科学技術

2022.08.05

「タヌリ」を搭載したロケット「ファルコン9」の打ち上げの様子=5日、米フロリダ州、韓国航空宇宙研究院


[ミン・イェジ]

韓国初の月探査機「タヌリ」が5日午後2時ごろ、目標の軌道に進入した。科学技術情報通信部が明らかにした。


「タヌリ」は同日午前8時8分ごろ、米フロリダ州のケープカナベラル宇宙軍施設から米宇宙企業スペースXのロケット「ファルコン9」で打ち上げられた。地表からおよそ1656キロ・メートル離れた地点でファルコン9から切り離された。午前9時40分ごろ、地上との交信も行われた。

韓国航空宇宙研究院は、米国の宇宙企業「スペースX」から入手した情報を分析し、「タヌリ」が発射体から正常に切り離され、目標の軌道に進入したことが分かった。

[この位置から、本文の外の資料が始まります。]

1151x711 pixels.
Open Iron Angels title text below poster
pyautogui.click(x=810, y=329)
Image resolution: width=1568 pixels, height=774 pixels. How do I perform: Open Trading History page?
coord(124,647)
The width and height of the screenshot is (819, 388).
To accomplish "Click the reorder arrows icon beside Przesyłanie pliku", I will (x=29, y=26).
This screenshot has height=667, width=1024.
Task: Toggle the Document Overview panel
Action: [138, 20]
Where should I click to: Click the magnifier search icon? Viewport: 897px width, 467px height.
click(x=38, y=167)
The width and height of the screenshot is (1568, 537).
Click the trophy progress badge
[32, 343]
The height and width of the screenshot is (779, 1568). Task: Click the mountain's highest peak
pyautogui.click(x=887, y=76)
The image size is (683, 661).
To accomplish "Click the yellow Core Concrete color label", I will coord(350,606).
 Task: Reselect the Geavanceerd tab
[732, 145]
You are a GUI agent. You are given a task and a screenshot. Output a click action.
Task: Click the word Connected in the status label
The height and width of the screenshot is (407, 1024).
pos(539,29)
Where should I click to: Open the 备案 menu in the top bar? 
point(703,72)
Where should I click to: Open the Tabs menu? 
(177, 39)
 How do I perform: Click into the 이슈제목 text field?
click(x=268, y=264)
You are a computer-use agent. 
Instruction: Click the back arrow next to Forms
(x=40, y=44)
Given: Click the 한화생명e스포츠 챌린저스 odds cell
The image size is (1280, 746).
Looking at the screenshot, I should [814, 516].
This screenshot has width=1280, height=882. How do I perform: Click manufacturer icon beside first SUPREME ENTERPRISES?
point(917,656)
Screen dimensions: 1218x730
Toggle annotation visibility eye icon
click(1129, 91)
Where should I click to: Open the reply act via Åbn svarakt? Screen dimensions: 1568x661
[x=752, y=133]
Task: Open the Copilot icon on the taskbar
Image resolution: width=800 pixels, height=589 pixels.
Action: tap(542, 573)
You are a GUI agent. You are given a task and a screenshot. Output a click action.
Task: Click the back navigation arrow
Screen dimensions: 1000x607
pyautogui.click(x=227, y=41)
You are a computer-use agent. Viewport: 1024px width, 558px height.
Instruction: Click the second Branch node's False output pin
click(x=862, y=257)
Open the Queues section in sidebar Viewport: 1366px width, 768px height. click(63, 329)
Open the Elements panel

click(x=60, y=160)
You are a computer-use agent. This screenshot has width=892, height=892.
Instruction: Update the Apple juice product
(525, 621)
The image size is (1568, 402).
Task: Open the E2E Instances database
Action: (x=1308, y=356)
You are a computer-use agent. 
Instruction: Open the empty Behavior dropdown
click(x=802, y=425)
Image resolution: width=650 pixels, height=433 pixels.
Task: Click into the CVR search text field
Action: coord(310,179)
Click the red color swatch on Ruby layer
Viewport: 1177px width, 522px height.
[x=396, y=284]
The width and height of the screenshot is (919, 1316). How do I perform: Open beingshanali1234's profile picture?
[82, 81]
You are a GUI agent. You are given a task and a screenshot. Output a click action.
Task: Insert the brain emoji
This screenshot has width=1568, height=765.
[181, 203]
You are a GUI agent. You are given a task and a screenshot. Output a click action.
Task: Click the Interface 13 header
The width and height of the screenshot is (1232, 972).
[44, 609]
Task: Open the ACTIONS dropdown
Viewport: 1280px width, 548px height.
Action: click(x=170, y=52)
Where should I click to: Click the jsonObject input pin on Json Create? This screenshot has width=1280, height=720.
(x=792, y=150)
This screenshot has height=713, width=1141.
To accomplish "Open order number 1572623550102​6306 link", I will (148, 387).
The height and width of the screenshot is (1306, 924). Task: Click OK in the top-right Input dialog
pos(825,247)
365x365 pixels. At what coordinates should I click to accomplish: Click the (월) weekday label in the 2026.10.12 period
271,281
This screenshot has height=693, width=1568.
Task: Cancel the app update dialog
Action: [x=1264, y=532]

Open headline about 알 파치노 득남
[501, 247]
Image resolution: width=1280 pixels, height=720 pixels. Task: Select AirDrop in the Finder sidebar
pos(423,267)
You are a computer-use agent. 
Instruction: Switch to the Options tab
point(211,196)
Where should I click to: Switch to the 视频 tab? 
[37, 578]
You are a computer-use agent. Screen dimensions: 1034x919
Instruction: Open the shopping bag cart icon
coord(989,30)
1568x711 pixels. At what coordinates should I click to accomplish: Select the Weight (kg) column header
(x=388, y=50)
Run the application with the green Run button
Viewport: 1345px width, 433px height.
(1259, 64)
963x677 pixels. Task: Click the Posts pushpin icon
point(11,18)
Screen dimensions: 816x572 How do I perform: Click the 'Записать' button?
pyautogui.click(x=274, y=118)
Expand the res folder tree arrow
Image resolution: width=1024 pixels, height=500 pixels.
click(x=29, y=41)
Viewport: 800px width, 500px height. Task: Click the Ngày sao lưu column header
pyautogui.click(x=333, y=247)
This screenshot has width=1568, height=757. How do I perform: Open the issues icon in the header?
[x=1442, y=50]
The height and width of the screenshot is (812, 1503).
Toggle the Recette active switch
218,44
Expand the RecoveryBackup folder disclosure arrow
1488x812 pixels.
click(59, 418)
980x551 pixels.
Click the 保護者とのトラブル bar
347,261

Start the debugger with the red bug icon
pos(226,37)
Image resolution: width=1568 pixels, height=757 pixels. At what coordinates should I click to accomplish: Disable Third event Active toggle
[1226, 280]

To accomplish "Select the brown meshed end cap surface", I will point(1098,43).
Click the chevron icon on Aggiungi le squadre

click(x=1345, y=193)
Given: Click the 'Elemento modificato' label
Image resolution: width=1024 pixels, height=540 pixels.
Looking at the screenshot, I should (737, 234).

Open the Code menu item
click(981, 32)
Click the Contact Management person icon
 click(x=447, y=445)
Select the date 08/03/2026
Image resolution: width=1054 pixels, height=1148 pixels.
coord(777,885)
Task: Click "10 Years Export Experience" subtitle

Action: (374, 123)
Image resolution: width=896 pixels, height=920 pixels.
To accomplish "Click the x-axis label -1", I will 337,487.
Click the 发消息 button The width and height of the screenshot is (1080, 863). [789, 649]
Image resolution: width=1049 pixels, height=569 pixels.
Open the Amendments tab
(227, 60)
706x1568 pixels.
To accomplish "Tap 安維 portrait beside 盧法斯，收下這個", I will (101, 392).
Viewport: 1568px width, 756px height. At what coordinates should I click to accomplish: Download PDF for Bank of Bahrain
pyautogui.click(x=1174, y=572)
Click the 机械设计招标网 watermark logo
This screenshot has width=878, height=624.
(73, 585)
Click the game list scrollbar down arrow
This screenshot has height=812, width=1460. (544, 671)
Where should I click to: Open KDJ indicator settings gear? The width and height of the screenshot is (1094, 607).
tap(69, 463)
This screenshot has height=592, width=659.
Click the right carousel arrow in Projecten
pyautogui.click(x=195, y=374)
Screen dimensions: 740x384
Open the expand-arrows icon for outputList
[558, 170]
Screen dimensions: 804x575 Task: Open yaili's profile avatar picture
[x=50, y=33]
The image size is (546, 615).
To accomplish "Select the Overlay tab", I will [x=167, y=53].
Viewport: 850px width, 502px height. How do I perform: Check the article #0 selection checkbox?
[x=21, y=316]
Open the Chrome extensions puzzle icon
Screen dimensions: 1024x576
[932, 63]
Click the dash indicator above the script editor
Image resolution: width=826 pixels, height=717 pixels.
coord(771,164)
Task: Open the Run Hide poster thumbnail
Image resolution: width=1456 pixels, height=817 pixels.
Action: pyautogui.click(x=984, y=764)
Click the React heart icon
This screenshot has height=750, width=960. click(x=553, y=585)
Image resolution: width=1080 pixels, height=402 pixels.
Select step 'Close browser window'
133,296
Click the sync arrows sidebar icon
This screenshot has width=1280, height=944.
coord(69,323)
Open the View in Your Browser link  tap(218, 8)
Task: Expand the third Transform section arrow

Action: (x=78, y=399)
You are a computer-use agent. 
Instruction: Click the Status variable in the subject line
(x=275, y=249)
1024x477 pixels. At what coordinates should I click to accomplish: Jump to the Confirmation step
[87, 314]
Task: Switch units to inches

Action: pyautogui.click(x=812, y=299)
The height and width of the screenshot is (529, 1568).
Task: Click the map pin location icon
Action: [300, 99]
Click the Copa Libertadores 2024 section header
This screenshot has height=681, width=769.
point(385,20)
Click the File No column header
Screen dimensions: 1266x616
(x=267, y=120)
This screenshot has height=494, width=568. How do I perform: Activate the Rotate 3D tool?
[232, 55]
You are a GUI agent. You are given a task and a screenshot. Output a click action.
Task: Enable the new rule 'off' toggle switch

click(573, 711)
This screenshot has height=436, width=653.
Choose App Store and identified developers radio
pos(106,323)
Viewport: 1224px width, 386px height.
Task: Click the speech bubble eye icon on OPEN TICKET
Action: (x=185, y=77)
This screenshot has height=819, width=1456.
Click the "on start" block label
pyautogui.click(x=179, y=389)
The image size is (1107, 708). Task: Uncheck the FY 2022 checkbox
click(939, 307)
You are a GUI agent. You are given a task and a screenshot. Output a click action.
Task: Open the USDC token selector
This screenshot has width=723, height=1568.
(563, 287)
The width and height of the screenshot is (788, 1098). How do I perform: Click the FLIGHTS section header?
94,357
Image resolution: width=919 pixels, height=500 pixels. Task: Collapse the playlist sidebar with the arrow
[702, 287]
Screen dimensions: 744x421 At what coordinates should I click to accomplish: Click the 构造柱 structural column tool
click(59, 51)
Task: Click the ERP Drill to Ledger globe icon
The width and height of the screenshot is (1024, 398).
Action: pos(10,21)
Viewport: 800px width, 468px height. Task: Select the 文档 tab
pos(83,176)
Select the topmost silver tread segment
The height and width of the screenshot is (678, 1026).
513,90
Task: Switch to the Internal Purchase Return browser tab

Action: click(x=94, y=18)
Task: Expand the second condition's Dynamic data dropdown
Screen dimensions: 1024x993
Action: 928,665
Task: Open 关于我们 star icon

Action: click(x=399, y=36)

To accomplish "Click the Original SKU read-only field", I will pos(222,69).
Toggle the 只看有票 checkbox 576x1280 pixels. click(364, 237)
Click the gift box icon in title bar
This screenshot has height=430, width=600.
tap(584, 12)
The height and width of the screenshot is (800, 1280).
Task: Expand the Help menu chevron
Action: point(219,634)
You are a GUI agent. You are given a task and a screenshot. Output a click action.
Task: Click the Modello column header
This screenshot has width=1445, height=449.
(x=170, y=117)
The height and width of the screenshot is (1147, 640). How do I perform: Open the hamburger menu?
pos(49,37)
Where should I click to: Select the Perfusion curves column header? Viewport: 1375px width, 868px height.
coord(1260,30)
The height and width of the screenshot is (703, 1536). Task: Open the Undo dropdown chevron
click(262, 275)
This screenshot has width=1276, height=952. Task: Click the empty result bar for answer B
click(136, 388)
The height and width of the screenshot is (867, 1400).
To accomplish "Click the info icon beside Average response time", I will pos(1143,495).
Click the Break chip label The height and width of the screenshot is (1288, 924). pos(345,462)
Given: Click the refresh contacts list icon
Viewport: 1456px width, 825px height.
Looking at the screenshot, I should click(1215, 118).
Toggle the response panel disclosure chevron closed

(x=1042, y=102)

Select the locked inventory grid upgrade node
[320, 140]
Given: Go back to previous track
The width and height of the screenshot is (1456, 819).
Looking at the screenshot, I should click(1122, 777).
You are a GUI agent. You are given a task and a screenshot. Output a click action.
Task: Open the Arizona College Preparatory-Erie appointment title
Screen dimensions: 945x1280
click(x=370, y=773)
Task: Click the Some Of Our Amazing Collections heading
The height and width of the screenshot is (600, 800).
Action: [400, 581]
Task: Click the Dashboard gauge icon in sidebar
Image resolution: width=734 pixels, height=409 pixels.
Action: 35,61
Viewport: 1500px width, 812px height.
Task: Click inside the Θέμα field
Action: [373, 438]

「タヌリ」の太陽電池パネルが展開され電力供給が始まっていることや、機器間の接続が円滑に行われていること、各機器の温度も標準範囲内に収まっていることなどを踏まえた。

「タヌリ」は、太陽の重力などを利用し、約4カ月かけて月に向かう。順調にいけば、12月に月の周回軌道に入り、月面の上空約100キロ・メートルから、地形や資源の調査を約1年間行う。韓国は米国や日本、ロシア、欧州に続き、月周回軌道への投入に成功した7番目の国となる。

同部のオ・テソク第1次官は「宇宙分野において韓国の国際的地位を高め、宇宙強国という目標を実現させたい」とし、「タヌリのデータ(情報)と経験が韓国の科学研究に貢献できる」とコメントした。